Instead the team that performs the analysis will find a weak spot and exploit it, sometimes requiring a lot of resources. This also means that if you create a collision that you are likely to be able to create more collisions using the same methodology.

If a relatively small amount of internal states are affected then it may be possible to fix the hash - hardened SHA-1 for instance is protected against the SHAttered attack. Of course, now that SHA-1 is shown to be weak, there is plenty of reason to migrate to e.g. SHA-256 anyway, and I haven't seen an uptake in hardened SHA-1 anywhere.

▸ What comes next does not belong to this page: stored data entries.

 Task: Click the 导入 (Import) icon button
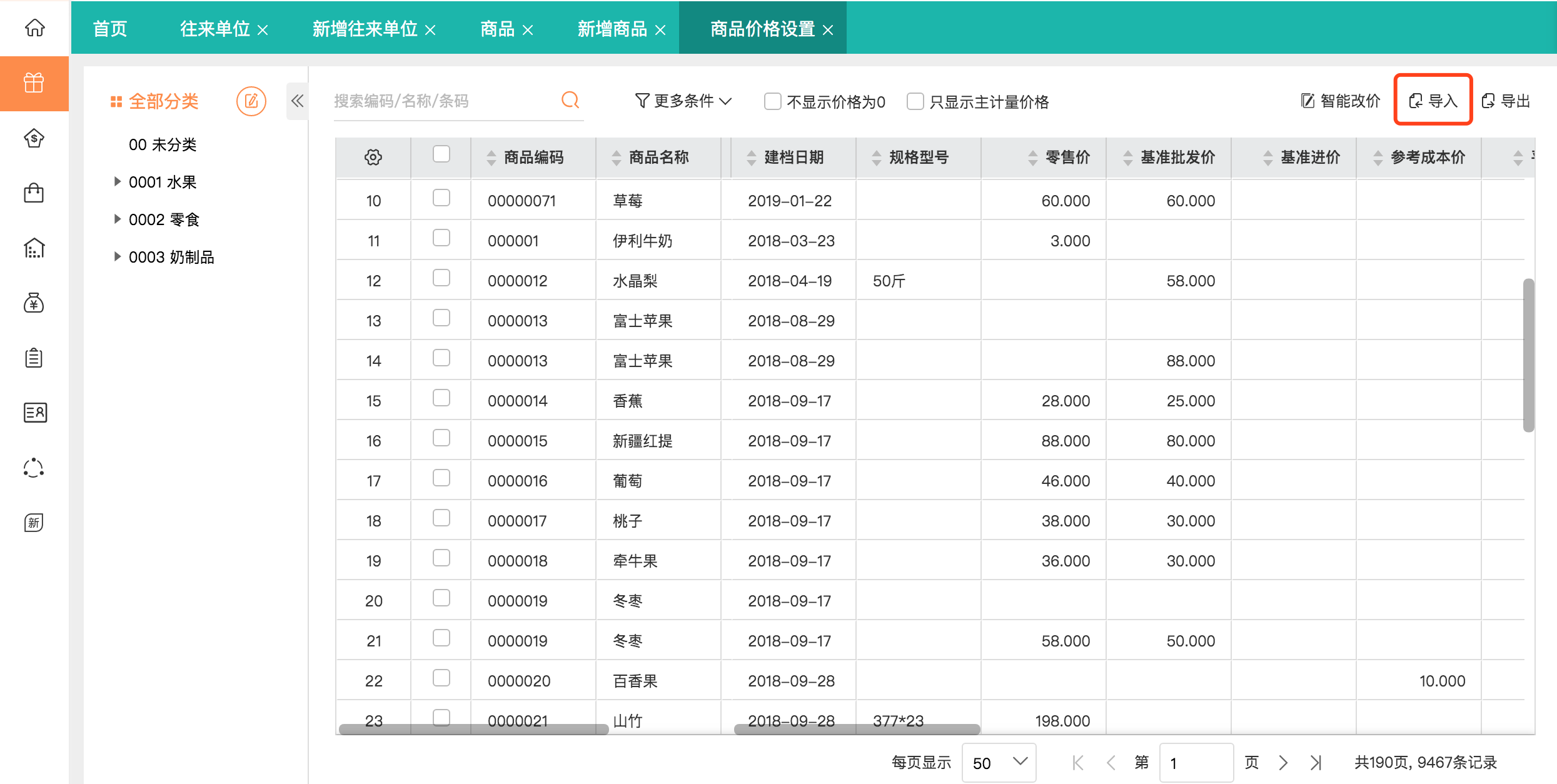[x=1433, y=100]

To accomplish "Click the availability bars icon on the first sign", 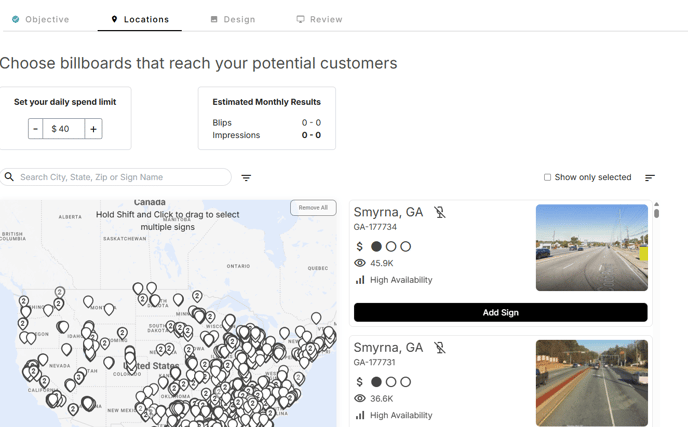I will (x=360, y=280).
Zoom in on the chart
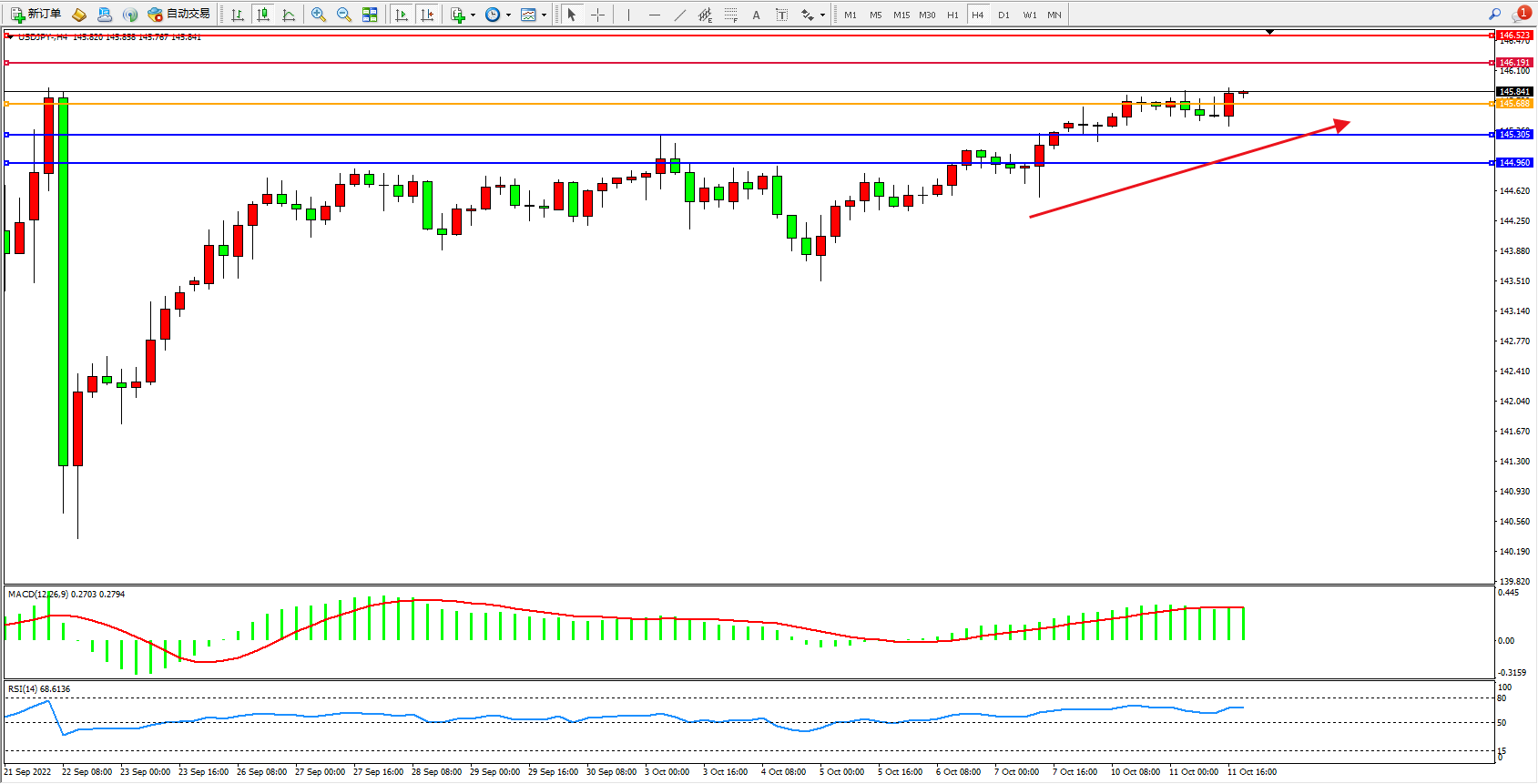This screenshot has width=1538, height=784. [x=318, y=15]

Even if you have only two inputs generating the same hash value you may be in trouble. Hashes internally operate block-by-block. If it is possible to find a collision then the next blocks will also be vulnerable. In other words, if you find $H'(B_1) = H'(B_2)$ then $H'(B_1 \| E) = H'(B_2 \| E)$ where $\|$ is concatenation. Note that extension $E$ may contain any data. So in that sense: if you find one collision for SHA-256 then you've found many collisions of messages that start with a particular block or blocks of data.

For SHA-3 the situation is a tad more complex (it depends if the internal state - i.e. the capacity of the used sponge - is identical before or after the final operation) but basically you'd still be in trouble.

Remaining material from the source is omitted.